Windows 10: Probleme beim Windows Update durch DNS Ausfälle

(Quellen: AppDated, itMagazine, golem)

Falsche DNS-Einstellungen bei Providern stören aktuell die Update-Funktionen von Windows.

Einige Windows-10-Nutzer meldeten Probleme mit dem Updaten ihres Betriebssystems. Microsoft nennt jetzt auch den Grund dafür: eine fehlerhafte DNS-Konfiguration eines Drittanbieters führte zu Ausfällen – und ist wohl auch der Grund für die vergangenen Probleme mit Azure-Datenbanken.

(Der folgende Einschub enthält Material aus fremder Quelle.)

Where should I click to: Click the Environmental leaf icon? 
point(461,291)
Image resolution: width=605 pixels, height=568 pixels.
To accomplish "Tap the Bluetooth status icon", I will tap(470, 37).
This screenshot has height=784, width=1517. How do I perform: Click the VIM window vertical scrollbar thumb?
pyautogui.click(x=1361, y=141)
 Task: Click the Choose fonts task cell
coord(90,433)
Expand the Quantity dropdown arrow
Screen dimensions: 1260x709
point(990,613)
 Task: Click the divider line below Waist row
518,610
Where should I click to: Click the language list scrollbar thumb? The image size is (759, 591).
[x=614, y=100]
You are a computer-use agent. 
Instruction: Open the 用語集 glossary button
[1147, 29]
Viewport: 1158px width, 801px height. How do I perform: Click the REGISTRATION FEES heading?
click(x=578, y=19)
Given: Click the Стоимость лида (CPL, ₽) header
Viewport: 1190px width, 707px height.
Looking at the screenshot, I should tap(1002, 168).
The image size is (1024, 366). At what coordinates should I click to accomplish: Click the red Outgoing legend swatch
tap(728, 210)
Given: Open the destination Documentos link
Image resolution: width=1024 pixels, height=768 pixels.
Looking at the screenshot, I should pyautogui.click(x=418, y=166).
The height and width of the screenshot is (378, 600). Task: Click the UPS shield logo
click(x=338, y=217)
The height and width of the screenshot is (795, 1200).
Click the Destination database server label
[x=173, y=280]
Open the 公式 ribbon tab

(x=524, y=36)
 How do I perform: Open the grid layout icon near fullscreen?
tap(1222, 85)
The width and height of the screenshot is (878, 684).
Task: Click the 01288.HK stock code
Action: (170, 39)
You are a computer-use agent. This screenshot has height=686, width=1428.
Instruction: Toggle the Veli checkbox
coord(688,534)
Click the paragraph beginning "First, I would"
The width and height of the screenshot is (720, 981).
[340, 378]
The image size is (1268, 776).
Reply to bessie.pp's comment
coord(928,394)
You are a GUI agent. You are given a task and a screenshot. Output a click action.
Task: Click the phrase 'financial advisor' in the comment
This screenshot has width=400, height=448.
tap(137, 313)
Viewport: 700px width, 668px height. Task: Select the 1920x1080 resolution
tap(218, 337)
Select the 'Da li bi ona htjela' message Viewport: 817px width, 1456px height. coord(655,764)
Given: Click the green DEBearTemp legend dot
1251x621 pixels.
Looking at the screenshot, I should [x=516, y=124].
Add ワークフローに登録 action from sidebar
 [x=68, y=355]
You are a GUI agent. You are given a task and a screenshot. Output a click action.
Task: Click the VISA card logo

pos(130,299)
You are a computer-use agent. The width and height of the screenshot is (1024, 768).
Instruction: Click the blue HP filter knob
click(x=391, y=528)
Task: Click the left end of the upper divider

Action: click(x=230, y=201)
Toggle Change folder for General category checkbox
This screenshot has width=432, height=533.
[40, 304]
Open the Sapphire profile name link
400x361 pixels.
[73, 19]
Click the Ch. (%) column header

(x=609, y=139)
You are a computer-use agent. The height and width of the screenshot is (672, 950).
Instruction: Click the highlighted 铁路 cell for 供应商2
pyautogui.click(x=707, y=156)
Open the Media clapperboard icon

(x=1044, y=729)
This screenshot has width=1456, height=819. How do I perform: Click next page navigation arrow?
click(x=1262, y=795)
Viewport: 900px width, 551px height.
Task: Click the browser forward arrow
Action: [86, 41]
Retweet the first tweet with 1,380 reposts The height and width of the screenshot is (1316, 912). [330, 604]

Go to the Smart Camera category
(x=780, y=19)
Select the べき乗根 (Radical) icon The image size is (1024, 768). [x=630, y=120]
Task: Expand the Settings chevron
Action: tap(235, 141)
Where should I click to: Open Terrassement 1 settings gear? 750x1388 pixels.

Konkret heißt es im neuen Dokument zu diesem Fehler:

“The Windows Update service was impacted by a data corruption issue in an external DNS service provider global outage on January 29, 2019. The issue was resolved on the same day and Windows Update is now operating normally, but a few customers have continued to report issues connecting to the Windows Update service. We expect these issues will go away as downstream DNS servers are updated with the corrected Windows Update DNS entries.”

Das Problem ist aber mittlerweile behoben und damit sollten alle Update wie gewohnt ausgeliefert werden.

Aktuell beklagen sich diverse Anwender, dass sie ihr Betriebssystem nicht mehr aktualisieren können und die Update-Routine eine Fehlermeldung ausgibt. Wie “Zdnet.com” berichtet, trägt für einmal aber nicht Microsoft die Schuld, sondern vielmehr falsche Einstellungen in den Domain-Name-Systemen bestimmter Provider. Der Fehler ist zudem auch dafür verantwortlich, dass sich Apps nicht mehr über den Windows Store aktualisieren lassen und dass auch die Smartscreen-Funktion ihren Dienst verweigert.

Wie sich jetzt herausgestellt hat, liefern die Provider Comcast und BT Broadband fehlerhafte DNS-Einstellungen, welche die Verbindungsaufnahme mit den Microsoft-Servern verhindern. Die Lösung für das Problem ist allerdings relativ einfach: Wird in den Netzwerkeinstellungen bei den DNS-Servern der automatische Bezug der DNS-Serveradressen deaktiviert und statt dessen manuell die IP-Adressen der öffentlichen Domain-Name-Dienste von Google erfasst, lassen sich die genannten Funktionen wieder reibungslos in Betrieb nehmen. Für das IPv4-Protokoll lauten die Adressen 8.8.8.8 sowie 8.8.4.4 und im Fall des IPv6-Protokolls 2001:4860:4860::8888 respektive 2001:4860:4860::8844.

Erfreulicherweise gibt es das Unternehmen auch einige Hinweise, was betroffene Nutzer in solchen Fällen machen können, allerdings gibt es auch bereits Feedback dazu, wonach der Fehler auch nach diesem Workaround immer noch besteht:

    • Open the Control Panel and select Internet Options.
    • On the Security tab, select the Trusted Sites icon.
    • Select the Sites button.
    • Clear the check box for Require server verification (https:) for all sites in this zone.
    • In the Add this website to the zone: box, type the local IP address that failed to load, such as http://192.168.0.1.
    • Select the Add button.
    • Select the Require server verification (https:) for all sites in this zone check box.
    • Select the Close button.
    • Select the OK button.
    • Restart Microsoft* Edge.

Microsoft is working on a resolution and will provide an update in an upcoming release.

Für Abhilfe sorgt ein Wechsel auf die Public-Domain-Name-Dienste von Google.